Retype, without any change, the first line of the records and every line after it through the one containing "Cancel adding the".

Collected data entries
^^^^^^^^^^^^^^^^

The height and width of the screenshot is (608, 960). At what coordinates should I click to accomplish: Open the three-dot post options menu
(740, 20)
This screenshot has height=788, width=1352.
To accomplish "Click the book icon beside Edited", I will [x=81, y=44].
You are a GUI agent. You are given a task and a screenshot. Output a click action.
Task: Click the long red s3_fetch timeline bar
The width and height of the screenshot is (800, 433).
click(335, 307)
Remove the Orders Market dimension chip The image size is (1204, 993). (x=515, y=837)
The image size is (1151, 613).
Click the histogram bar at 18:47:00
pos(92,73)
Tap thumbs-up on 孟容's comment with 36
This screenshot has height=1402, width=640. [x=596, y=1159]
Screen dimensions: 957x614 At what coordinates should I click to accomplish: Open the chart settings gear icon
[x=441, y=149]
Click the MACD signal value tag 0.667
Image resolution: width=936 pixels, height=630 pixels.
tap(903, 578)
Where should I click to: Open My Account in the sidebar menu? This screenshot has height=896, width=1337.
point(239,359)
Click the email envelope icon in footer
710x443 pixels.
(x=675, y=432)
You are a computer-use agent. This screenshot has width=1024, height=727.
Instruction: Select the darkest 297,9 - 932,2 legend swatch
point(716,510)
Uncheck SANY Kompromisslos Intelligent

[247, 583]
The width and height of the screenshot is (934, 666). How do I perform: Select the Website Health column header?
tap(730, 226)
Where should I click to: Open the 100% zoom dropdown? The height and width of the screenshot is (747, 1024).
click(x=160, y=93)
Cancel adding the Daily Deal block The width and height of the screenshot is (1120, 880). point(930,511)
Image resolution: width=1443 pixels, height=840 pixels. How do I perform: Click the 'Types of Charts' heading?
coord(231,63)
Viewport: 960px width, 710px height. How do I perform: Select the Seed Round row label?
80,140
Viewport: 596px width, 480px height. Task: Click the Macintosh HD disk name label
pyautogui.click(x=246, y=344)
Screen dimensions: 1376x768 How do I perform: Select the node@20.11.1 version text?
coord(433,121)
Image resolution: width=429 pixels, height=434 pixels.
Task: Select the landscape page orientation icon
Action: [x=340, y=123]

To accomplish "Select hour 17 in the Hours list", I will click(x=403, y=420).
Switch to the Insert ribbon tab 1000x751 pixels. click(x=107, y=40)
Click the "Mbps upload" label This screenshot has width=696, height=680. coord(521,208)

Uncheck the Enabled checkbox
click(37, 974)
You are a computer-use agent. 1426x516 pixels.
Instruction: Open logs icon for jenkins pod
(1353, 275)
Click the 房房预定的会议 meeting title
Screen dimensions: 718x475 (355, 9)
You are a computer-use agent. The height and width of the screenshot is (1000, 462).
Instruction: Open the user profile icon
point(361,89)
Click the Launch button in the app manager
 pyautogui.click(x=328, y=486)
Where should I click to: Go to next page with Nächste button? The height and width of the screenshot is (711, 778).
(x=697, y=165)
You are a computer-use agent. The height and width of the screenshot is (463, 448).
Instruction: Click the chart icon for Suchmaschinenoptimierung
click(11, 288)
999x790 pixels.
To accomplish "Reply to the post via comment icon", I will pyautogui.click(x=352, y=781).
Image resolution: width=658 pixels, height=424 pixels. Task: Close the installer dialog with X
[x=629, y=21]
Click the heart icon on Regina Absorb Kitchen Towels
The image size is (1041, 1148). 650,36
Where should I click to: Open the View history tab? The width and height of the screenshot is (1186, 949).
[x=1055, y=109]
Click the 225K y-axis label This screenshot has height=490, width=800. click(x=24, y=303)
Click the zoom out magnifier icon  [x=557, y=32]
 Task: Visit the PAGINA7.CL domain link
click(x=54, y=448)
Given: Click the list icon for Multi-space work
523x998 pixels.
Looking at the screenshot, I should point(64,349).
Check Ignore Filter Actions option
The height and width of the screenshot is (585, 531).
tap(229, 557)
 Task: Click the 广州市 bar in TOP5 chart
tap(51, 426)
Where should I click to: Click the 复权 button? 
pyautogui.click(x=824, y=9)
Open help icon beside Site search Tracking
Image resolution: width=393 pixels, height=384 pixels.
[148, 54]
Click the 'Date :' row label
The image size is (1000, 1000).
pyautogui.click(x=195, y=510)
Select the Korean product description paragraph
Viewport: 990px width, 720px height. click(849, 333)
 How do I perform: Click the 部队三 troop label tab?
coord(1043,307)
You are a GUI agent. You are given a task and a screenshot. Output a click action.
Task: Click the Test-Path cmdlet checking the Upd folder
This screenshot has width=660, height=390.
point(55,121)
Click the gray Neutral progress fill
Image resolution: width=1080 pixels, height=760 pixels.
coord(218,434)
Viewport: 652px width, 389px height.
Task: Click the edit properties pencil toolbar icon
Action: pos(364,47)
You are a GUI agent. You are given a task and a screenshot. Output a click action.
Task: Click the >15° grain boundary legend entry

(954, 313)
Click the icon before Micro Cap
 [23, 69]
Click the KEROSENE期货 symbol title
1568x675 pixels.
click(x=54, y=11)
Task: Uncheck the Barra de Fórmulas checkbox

^^^^^^^^^^^^^^^^

- _RESULT OF THIS TASK_:
The height and width of the screenshot is (608, 960). At what coordinates should I click to accomplish: Open the three-dot post options menu
(740, 20)
This screenshot has height=788, width=1352.
To accomplish "Click the book icon beside Edited", I will [x=81, y=44].
You are a GUI agent. You are given a task and a screenshot. Output a click action.
Task: Click the long red s3_fetch timeline bar
The width and height of the screenshot is (800, 433).
click(335, 307)
Remove the Orders Market dimension chip The image size is (1204, 993). (x=515, y=837)
The image size is (1151, 613).
Click the histogram bar at 18:47:00
pos(92,73)
Tap thumbs-up on 孟容's comment with 36
This screenshot has height=1402, width=640. [x=596, y=1159]
Screen dimensions: 957x614 At what coordinates should I click to accomplish: Open the chart settings gear icon
[x=441, y=149]
Click the MACD signal value tag 0.667
Image resolution: width=936 pixels, height=630 pixels.
tap(903, 578)
Where should I click to: Open My Account in the sidebar menu? This screenshot has height=896, width=1337.
point(239,359)
Click the email envelope icon in footer
710x443 pixels.
(x=675, y=432)
You are a computer-use agent. This screenshot has width=1024, height=727.
Instruction: Select the darkest 297,9 - 932,2 legend swatch
point(716,510)
Uncheck SANY Kompromisslos Intelligent

[247, 583]
The width and height of the screenshot is (934, 666). How do I perform: Select the Website Health column header?
tap(730, 226)
Where should I click to: Open the 100% zoom dropdown? The height and width of the screenshot is (747, 1024).
click(x=160, y=93)
Cancel adding the Daily Deal block The width and height of the screenshot is (1120, 880). point(930,511)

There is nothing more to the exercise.